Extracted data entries

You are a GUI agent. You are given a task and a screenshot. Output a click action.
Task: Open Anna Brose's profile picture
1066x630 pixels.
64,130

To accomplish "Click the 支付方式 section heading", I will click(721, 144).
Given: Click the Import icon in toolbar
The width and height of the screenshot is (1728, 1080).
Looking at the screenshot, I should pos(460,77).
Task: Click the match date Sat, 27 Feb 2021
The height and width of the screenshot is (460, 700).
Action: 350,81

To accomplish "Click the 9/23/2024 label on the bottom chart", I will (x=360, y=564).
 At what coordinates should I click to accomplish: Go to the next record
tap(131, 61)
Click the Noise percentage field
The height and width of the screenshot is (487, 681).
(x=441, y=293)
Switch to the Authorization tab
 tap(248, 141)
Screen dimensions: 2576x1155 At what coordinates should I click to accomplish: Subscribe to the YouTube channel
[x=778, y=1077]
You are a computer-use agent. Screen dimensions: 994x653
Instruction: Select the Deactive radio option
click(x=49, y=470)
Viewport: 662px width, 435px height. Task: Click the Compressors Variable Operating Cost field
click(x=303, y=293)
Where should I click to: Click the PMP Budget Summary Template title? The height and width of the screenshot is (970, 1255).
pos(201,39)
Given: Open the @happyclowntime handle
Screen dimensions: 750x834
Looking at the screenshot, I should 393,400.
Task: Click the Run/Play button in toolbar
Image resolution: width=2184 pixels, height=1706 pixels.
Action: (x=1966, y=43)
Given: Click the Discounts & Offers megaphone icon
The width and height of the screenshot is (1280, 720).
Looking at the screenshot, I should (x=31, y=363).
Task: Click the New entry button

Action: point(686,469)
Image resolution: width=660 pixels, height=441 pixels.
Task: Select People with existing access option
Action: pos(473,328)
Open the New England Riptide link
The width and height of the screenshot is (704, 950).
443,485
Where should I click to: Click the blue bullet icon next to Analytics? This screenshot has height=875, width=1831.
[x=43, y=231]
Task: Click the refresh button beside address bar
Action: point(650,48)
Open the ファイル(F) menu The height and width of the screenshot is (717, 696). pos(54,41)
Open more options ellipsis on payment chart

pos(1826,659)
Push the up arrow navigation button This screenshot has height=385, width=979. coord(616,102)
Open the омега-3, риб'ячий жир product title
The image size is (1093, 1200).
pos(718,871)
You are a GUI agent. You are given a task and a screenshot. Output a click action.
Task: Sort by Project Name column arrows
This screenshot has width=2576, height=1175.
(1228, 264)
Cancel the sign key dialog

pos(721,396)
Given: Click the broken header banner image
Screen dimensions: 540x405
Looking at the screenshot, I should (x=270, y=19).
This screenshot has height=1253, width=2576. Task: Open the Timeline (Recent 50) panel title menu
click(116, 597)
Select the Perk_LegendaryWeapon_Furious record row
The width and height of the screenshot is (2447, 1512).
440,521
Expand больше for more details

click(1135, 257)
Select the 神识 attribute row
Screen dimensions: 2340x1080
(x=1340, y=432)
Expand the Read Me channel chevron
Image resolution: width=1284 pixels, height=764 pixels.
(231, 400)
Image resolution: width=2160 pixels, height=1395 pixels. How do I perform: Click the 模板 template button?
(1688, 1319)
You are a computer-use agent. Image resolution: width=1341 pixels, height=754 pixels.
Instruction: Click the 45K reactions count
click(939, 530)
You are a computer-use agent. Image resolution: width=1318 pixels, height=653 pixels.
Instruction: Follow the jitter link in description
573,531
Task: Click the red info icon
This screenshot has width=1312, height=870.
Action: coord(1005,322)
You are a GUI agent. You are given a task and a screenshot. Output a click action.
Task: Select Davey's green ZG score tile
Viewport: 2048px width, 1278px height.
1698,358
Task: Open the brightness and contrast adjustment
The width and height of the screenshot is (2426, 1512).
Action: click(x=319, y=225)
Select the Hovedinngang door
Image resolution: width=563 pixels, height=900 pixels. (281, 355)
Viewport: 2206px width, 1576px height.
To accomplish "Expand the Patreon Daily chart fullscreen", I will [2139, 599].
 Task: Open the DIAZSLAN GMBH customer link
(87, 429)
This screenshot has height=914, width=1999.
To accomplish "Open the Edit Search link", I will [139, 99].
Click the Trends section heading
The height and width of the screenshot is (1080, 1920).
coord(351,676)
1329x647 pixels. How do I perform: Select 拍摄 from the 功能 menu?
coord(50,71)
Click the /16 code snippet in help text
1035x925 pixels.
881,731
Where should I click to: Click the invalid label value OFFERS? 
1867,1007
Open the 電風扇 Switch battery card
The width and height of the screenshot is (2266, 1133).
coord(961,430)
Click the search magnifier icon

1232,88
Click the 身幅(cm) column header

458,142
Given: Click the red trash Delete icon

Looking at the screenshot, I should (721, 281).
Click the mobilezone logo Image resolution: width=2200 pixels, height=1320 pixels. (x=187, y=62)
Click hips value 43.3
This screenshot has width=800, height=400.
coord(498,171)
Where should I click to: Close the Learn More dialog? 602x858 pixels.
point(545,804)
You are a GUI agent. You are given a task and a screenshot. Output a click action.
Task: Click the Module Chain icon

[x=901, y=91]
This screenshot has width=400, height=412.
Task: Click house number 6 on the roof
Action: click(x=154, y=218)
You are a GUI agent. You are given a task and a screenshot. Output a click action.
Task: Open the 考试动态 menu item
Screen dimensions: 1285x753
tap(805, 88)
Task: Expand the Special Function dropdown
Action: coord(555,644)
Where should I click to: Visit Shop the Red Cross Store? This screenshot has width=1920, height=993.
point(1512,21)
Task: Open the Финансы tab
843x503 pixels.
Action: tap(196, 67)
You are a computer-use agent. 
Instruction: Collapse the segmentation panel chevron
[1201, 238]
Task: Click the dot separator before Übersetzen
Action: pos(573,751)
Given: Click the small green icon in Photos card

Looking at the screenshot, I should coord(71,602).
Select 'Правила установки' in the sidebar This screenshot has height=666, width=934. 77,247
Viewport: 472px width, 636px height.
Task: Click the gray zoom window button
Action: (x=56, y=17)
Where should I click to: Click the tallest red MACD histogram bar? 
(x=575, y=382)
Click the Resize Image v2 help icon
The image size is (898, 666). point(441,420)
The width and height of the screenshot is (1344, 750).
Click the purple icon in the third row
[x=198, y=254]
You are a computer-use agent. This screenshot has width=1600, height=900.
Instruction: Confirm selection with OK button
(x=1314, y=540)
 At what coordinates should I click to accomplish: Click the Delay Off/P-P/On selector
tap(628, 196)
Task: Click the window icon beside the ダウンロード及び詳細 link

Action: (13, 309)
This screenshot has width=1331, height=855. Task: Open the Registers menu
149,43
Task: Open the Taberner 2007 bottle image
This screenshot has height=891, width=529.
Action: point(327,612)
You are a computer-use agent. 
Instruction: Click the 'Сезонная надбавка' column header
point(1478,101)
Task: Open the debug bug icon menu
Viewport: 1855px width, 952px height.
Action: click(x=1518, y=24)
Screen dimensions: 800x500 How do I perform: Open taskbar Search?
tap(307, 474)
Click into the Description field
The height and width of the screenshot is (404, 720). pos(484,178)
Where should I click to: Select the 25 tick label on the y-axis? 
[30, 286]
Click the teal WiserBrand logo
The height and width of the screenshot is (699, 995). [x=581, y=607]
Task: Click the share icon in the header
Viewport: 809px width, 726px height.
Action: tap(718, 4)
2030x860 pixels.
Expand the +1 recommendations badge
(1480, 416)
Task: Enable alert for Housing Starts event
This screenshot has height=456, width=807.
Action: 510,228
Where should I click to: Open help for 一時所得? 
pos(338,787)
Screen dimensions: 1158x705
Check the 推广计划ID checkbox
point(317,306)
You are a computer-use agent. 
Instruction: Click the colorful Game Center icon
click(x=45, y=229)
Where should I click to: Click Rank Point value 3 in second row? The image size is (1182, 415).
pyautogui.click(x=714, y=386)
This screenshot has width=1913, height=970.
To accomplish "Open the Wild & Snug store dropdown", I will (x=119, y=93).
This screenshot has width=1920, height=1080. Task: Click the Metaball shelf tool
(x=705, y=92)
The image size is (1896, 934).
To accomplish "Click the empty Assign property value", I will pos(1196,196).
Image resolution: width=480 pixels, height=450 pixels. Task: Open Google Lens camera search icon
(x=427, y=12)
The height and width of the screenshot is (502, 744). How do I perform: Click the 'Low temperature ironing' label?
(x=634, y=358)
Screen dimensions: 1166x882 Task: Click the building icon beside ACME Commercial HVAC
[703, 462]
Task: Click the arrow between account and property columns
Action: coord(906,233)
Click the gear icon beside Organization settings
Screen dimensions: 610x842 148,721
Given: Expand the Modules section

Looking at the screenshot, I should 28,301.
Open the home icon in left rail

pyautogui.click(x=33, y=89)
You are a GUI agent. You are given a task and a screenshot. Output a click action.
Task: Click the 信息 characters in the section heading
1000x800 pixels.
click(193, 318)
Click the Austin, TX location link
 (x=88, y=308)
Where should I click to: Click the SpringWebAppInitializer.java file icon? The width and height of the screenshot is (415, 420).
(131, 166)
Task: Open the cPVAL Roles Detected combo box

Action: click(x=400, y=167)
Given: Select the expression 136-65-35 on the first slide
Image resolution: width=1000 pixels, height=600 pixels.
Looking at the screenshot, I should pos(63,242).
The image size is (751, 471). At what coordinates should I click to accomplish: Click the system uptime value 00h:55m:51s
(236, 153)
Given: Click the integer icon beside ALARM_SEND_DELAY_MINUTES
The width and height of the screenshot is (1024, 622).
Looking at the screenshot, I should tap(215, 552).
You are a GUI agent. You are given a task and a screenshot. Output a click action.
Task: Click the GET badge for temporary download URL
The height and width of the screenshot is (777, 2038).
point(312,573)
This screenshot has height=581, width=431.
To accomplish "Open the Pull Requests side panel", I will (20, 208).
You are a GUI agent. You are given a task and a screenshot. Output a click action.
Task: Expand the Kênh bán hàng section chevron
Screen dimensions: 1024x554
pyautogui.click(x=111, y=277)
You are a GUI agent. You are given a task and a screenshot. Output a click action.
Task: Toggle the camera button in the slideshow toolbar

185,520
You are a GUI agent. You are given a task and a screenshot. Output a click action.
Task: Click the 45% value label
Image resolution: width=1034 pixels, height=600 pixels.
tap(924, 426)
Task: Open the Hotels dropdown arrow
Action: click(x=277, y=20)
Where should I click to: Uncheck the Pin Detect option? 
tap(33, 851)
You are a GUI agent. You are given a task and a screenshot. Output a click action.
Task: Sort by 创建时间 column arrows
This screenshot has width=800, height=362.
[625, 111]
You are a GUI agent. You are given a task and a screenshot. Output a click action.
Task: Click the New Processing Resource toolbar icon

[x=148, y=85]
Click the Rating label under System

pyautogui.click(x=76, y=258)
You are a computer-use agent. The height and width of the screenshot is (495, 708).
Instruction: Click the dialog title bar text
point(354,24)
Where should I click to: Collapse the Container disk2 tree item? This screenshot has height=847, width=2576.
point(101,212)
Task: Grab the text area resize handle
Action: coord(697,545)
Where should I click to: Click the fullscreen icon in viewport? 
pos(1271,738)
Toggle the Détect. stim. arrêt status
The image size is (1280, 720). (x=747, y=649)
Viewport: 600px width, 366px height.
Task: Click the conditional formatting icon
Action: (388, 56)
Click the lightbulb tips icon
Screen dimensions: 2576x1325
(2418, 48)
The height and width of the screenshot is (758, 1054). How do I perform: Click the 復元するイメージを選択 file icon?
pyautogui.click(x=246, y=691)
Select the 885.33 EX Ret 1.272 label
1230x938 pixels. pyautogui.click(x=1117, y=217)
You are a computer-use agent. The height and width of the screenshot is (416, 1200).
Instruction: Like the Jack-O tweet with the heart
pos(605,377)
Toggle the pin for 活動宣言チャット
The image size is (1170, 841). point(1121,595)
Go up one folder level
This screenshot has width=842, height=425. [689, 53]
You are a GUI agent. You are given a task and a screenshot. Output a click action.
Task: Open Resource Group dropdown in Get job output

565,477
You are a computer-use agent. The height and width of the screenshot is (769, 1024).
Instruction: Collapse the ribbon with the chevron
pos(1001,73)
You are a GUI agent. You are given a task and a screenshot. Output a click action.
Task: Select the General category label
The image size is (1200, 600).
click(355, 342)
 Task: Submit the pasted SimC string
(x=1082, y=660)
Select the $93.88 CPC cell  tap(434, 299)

**Stated exercise**
Copy out the lines of the listing above word for word, beginning with the line that contains "Click the gear" and continuing through the line that contains "pyautogui.click(x=33, y=89)", including both of those lines.

**Full solution**
Click the gear icon beside Organization settings
Screen dimensions: 610x842 148,721
Given: Expand the Modules section

Looking at the screenshot, I should 28,301.
Open the home icon in left rail

pyautogui.click(x=33, y=89)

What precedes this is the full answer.